Alternatively, with RDataFrame:


// supposing you have cuts in the form of strings of code
// Or you could store them as vectors of function pointers
// Or as vectors of double and then inject the values in the function passed to Filter
std::vector<std::string> pt_cuts{"pt > 25", "pt < 30",...};
std::vector<std::string> eta_cuts{"eta < 3", "abs(eta) < 5",...};

// Create an RDataFrame that will process your tree
ROOT::RDataFrame df{"treename","filename.root"};

// As I understand the shift applies to all entries
// So let's do it here at the beginning
auto shifted_pt_df = df.Define("new_pt", "pt + shift");

std::vector<ROOT::RDF::RResultPtr<TH1D>> histos;

// For all pt cuts, book all the histograms needed
for (const auto &cut : pt_cuts){
    for (const auto &colname: cols_of_my_histos){
        histos.append(shifted_pt_df.Filter(cut).Histo1D(colname));
    }
}

// For all eta cuts, book all the histograms needed
for (const auto &cut : eta_cuts){
    for (const auto &colname: cols_of_my_histos){
        histos.append(shifted_pt_df.Filter(cut).Histo1D(colname));
    }
}


// No event loop has run until this far. You have a vector of RResultPtr<TH1D>, which contain no actual histograms at this point.
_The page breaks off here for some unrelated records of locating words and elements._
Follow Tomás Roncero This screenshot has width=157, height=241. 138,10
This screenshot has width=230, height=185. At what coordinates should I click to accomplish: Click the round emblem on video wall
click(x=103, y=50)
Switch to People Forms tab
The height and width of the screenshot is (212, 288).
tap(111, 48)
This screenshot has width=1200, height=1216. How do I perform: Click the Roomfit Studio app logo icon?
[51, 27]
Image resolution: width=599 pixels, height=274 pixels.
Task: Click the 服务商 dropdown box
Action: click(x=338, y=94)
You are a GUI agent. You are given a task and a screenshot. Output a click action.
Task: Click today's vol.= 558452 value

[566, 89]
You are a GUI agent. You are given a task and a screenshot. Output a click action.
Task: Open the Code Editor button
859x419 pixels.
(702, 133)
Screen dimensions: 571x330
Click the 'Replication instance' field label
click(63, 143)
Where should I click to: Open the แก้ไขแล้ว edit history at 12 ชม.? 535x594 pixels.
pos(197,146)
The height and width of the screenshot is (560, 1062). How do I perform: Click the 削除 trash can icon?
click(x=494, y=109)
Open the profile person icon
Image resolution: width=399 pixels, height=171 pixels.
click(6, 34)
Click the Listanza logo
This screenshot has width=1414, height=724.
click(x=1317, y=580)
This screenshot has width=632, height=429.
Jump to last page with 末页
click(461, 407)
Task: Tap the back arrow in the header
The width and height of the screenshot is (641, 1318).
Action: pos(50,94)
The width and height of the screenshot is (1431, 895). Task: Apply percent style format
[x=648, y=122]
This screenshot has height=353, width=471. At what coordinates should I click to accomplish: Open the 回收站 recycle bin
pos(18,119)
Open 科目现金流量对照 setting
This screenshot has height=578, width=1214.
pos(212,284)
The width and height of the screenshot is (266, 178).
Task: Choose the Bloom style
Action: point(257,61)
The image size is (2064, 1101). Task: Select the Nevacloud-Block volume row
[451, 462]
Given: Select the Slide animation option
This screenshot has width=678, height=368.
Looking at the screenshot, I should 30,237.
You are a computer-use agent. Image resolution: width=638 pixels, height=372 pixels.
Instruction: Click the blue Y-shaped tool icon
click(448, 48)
// Now we trigger the execution of the whole event loop.
// For simplicity, I access the first RResultPtr from the vector and ask RDataFrame to compute its value.
// All histograms will be filled together in one go
histos[0].GetValue();


// Now we can draw them
histos[5].Draw();

// Or store them in a file
ROOT::TFile f{"myfile.root", "recreate"};
auto h = histos[12].GetValue(); // Let's retrieve the actual TH1D first
f.WriteObject(h, "myhistogram");
f.Close();

More info about the lazy execution employed by RDataFrame and RResultPtr at ROOT: ROOT::RDataFrame Class Reference

system · May 19, 2023, 1:55pm

This topic was automatically closed 14 days after the last reply. New replies are no longer allowed.